3 of 14 comments (clear)

  1. Performance Metrics by PhiznTRG · · Score: 3, Insightful
    First you have to decide what difference it makes if the results are good or bad - who gets judged and is held responsible.

    If it is you then: like all performance metrics, if the results are good then they matter - argue so. If the results are poor, then they are just statistics and you should point towards other, less numerical, measurements to justify your continued employment.

    Of course, for these types of measurements to matter you have to be measuring the correct thing. If the website loads faster but the customer still can't find the needed information because the layout sucks, then clearly that is not a good measure of customer satisfaction. You have to correlate what you are measuring (website performance) with what you care about (customer satisfaction). Unless you can show how those are related then you are correct in your worry - the performance stats are useless.

    1. Re:Performance Metrics by Oculus+Habent · · Score: 3, Insightful

      I think it is fair to say that for a large share of the market, performance statistics are only significant if they are bad. If you have no complaints - and remember, the number of people who report a problem is a tiny fraction of those who experience it - and your numbers are "average" then you should be fine.
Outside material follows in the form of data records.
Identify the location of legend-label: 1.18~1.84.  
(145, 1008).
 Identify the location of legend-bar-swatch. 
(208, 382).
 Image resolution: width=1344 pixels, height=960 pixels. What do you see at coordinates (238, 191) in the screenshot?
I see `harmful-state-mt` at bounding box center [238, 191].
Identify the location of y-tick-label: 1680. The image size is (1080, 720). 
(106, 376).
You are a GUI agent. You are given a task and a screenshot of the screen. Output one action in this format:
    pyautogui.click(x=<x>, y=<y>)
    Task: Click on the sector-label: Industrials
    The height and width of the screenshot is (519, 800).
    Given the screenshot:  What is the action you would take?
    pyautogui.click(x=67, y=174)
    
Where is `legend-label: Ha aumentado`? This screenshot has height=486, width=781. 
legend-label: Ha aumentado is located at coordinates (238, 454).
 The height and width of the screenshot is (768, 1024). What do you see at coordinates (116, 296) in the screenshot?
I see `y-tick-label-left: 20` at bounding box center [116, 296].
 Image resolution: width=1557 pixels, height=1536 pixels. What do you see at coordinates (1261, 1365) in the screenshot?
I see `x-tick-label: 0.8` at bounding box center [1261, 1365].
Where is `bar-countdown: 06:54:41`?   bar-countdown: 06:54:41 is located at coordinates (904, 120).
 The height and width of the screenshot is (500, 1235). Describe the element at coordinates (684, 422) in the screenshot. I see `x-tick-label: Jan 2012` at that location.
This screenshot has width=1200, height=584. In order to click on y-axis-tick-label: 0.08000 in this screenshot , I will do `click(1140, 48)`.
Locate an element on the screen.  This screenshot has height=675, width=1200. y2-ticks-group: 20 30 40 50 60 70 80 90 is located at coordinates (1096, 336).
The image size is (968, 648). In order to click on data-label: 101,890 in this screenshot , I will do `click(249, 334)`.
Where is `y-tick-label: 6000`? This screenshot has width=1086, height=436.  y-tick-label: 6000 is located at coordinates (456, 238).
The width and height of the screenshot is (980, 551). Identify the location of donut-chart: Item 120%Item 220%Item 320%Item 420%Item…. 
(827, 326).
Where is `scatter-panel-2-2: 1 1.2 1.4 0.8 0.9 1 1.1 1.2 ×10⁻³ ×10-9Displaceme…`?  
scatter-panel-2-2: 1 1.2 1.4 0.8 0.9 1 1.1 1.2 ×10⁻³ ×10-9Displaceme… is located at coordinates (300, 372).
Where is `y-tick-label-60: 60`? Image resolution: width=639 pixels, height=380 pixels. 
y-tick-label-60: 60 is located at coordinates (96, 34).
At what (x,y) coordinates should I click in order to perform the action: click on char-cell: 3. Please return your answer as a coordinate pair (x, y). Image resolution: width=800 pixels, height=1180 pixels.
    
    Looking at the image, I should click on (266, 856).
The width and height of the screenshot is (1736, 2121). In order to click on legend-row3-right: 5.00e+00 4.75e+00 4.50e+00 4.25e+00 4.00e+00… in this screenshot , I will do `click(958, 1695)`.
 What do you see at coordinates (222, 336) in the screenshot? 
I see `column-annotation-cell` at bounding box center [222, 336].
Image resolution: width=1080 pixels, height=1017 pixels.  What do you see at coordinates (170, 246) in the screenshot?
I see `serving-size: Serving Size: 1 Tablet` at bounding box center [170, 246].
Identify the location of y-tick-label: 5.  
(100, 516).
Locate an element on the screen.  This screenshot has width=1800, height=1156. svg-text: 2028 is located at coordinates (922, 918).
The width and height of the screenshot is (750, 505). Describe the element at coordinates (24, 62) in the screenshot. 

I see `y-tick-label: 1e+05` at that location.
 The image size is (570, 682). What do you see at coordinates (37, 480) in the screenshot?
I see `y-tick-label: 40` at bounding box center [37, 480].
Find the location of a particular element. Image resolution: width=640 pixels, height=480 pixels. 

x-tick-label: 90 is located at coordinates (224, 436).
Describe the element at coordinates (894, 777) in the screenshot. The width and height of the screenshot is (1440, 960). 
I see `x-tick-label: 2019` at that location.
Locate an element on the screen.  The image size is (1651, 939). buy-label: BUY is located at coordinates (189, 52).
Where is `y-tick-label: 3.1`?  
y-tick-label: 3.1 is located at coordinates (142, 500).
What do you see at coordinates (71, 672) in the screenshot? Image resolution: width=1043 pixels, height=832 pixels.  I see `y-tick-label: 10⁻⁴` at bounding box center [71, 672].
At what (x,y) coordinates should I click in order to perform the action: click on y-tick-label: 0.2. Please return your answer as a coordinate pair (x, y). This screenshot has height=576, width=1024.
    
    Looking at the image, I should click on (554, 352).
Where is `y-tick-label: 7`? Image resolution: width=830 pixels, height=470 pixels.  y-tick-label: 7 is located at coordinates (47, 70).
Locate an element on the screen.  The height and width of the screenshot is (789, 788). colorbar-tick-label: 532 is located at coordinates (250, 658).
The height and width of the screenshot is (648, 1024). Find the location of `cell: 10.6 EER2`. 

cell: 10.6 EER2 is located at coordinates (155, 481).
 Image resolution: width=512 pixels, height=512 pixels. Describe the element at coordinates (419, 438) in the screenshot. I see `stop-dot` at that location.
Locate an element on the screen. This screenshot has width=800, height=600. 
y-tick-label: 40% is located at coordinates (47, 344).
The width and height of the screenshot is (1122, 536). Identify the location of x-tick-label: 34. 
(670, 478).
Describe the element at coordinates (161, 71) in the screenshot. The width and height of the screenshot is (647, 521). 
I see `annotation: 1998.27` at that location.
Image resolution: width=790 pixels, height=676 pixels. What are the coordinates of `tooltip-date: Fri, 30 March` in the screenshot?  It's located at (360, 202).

If the numbers are bad, you have something to work on.

      For some markets, like online trading, etc, performance can mean something entirely different.

      --
      That what was all this school was for... to teach us how to solve our own problems. -- janeowit
  2. Ask your customers! by asc4 · · Score: 3, Interesting

    I know this is anathema to most big businesses, but you say you work for .com, so maybe this isn't so far out in left field. What is the point in paying Keynote big bucks to tell you what your page load times are? Great, you've improved your performance 40%. Does it matter? No one here can tell you, Keynote can't tell you. Only your customers can tell you what about your site makes them happy and what frustrates them. So ask them!